Charlotte Westbury1, Alex Freeman3, Leonid Nikitenko1, Ann Pearson2, Mohammed Rashid1, John Yarnold2, Susan Short1
1UCL Cancer Institute, University College London, London, UK, 2Division of Radiotherapy and Imaging, The Institute of Cancer Research and The Royal Marsden NHS Foundation Trust, London, UK, 3Department of Histopathology, University College London Hospitals NHS Foundation Trust, London, UK


Mast cells are implicated in radiation fibrosis, and may be a potential therapeutic target. The interaction of stem cell factor (SCF) with its receptor c-Kit, expressed on mast cells, is important for their recruitment and activation, but the relevance to radiation fibrosis is unknown. We investigated mast cell numbers in human skin from patients who had radiotherapy for early breast cancer and SCF expression in tissue and in an in vitro radiation model.
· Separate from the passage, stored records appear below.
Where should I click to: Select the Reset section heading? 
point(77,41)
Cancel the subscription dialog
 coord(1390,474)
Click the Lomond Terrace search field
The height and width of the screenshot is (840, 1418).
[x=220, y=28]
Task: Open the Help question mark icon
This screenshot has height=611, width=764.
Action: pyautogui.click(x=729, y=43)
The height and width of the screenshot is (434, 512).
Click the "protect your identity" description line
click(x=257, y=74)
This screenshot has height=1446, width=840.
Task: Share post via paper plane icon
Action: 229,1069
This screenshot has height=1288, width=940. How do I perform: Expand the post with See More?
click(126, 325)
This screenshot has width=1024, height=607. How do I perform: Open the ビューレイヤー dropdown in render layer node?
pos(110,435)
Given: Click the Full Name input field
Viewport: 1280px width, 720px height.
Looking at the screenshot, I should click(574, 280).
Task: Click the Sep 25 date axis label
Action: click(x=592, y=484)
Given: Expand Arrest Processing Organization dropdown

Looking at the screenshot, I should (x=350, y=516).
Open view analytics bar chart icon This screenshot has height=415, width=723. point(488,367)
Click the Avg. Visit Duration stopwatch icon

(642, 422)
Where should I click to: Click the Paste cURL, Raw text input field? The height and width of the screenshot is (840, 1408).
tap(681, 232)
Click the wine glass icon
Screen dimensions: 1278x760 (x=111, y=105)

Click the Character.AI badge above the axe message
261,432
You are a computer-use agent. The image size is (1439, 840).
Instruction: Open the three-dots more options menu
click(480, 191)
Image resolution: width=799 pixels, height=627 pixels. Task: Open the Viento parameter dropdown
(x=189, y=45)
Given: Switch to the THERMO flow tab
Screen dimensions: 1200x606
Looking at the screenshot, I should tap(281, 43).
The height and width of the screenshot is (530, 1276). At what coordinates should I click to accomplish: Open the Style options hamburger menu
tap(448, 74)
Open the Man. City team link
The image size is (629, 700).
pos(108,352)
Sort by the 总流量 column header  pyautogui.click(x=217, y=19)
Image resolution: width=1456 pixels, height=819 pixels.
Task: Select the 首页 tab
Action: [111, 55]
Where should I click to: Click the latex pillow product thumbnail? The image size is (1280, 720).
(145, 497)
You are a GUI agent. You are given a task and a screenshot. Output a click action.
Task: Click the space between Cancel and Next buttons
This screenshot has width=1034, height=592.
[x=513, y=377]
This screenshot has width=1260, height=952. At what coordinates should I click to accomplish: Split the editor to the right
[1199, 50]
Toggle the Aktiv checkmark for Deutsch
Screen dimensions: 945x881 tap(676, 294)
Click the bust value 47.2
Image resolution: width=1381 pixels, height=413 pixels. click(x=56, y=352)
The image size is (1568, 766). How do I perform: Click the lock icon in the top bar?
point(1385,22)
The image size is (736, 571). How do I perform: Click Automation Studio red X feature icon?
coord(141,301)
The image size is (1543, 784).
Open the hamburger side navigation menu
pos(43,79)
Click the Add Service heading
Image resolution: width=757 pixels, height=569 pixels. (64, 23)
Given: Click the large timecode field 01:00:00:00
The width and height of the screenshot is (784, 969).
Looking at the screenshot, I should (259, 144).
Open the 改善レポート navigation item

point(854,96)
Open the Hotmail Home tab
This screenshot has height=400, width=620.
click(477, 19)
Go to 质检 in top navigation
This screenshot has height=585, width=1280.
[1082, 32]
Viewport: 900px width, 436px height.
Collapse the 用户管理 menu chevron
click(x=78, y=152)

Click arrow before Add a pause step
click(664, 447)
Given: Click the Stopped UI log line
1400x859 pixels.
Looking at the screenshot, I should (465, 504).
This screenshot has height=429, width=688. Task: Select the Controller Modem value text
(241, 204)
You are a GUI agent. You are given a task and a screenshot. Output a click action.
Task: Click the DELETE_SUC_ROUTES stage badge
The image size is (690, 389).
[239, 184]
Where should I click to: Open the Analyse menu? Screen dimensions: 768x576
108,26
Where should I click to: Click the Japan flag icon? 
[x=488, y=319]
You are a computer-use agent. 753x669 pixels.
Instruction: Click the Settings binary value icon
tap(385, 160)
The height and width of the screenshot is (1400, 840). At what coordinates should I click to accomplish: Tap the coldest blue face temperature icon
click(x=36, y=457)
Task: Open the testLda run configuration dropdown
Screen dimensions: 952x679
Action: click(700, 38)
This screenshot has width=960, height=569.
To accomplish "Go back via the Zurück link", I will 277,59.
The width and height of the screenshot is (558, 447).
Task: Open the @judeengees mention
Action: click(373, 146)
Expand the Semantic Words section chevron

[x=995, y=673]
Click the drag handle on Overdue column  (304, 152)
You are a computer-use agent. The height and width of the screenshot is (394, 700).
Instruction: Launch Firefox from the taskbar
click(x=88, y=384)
Paired punch biopsies of skin were obtained from the contralateral breast (control) and from within the irradiated field of the treated breast, one month after the start and 18 months after completion of radiotherapy. Duplicate samples were formalin fixed and paraffin embedded for immunohistochemistry or snap frozen in liquid nitrogen for molecular analysis. Immunostaining was performed with antibodies against the mast cell markers c-Kit and tryptase, and for each marker, the number of immune-positive cells was scored. Statistical analysis was performed using the Wilcoxon signed-rank test.


Tissue was included from 14 patients. Average mast cell number for control, one month and 18 months scored using c-Kit immunostaining was 3.7±0.4, 5.2±0.7 (control vs one month p=0.047), and 5.3±0.8 (control vs 18 months p=0.040) and using tryptase was 6.0±0.6, 6.7±0.4 (control vs one month p=0.136) and 8.1±0.7 (control vs 18 months p=0.024), respectively.


Mast cell numbers were increased in irradiated human skin from patients who previously received radiotherapy for breast cancer. This increase was seen at both one and 18 months after completion of the treatment course. These data provide indirect evidence for the role of mast cells in chronic injury in human skin after radiation. The investigation of SCF expression, its regulating factors and pro-fibrotic markers in these tissue samples and in an in vitro model of endothelial cell irradiation is underway.